Publish date

11 May 2023

High Court ruling means that someone may be considered a director of a company even if they have not been formally appointed as such

Aston Risk Management Ltd v Jones and others [2023] EWHC 603 (Ch)

The High Court has held that a director of a holding company who became significantly involved in the affairs of a subsidiary company, should be regarded as a de facto director of the subsidiary i.e. subject to all the duties and liabilities of a director of the subsidiary, even though he had not been validly appointed as a director of its board.

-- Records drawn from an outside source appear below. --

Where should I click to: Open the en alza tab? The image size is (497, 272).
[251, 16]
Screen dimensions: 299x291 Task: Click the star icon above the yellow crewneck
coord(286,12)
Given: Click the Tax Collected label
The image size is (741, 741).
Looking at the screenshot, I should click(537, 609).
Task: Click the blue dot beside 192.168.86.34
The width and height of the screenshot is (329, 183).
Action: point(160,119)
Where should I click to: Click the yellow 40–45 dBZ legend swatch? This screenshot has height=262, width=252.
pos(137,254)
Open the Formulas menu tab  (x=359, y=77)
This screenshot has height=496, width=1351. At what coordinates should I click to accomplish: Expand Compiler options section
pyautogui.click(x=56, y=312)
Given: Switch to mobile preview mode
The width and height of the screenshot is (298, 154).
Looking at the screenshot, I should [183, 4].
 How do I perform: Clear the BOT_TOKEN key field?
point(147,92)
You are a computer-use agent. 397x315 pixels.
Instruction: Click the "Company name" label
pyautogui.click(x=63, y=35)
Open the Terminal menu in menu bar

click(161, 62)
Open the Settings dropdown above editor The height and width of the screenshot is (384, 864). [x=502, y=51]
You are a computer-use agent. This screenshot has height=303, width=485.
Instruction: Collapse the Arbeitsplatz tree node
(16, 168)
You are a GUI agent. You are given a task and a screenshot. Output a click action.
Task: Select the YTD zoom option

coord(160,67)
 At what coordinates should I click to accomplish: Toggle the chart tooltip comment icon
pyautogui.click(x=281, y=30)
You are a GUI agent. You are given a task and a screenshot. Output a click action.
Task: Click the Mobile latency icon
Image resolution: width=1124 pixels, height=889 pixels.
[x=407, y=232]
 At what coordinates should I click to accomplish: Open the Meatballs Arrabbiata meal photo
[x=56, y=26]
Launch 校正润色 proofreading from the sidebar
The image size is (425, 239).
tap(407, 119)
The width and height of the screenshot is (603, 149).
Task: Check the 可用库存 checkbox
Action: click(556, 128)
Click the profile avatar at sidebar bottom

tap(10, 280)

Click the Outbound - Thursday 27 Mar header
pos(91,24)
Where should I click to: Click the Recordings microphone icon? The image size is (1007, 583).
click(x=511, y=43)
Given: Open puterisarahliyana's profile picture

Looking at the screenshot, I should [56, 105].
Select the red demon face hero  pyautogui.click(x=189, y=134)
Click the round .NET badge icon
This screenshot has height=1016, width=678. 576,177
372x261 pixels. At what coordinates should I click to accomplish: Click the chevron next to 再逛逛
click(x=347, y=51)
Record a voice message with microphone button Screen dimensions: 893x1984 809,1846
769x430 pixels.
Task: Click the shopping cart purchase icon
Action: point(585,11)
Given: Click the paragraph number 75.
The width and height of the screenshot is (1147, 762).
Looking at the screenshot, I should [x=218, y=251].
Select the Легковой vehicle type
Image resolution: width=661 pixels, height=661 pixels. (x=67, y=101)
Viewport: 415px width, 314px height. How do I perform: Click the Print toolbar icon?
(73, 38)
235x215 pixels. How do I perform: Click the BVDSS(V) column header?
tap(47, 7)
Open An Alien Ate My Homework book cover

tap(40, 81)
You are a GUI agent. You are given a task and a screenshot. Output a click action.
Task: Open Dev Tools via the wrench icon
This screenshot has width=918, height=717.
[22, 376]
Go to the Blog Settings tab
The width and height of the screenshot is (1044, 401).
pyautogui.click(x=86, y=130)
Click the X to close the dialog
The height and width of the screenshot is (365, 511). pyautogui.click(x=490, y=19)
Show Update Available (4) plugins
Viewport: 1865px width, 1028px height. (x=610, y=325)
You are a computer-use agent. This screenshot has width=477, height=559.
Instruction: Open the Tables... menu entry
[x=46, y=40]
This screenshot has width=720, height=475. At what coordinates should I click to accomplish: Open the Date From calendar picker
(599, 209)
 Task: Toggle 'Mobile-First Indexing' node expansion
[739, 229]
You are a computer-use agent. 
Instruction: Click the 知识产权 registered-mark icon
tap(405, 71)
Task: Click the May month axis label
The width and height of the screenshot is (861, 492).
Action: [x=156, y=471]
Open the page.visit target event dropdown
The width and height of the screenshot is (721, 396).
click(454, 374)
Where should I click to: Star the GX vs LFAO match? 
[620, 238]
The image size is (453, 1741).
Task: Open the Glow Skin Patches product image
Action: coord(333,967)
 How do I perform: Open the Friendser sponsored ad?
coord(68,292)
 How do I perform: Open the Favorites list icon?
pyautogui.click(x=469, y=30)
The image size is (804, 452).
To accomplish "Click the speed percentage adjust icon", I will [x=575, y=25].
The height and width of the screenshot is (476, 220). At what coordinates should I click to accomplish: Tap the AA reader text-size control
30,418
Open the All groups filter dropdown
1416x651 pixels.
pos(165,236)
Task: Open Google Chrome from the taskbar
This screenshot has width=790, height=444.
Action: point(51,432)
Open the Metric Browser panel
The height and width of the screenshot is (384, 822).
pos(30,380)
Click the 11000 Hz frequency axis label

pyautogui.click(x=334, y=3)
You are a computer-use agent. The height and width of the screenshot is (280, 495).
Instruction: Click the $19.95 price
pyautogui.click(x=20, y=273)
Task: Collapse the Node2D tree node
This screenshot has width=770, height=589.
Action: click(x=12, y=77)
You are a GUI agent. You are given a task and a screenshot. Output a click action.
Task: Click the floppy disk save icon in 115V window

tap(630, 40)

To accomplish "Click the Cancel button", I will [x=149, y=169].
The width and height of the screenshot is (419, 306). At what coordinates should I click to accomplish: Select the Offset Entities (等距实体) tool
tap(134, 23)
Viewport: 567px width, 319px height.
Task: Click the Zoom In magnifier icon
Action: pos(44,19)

What did the Court decide?

The Judge said that the role the director (“LJ”) had played in directing the subsidiary’s affairs was consistent only with him being part of the subsidiary’s corporate governance structure, if not the key and principal element of it. He had assumed functions of the company that could only properly be discharged by a director.

In practice, LJ took a very active role in the subsidiary’s operations, often leading negotiations for it and issuing instructions on its behalf. The judge gave examples of behaviour that demonstrated LJ’s involvement in the subsidiary’s affairs: he had held meetings to discuss the management of the subsidiary, either without the subsidiary’s two directors being present or with only one of them being present; he had taken the lead at management meetings of the subsidiary; he had previously referred to himself as a ‘partner’ in the subsidiary; he had taken the lead in discussions between the subsidiary and its counterparties, including a substantial customer of the subsidiary; and he had formally instructed legal advisers on behalf of the subsidiary in connection with its potential entry into administration.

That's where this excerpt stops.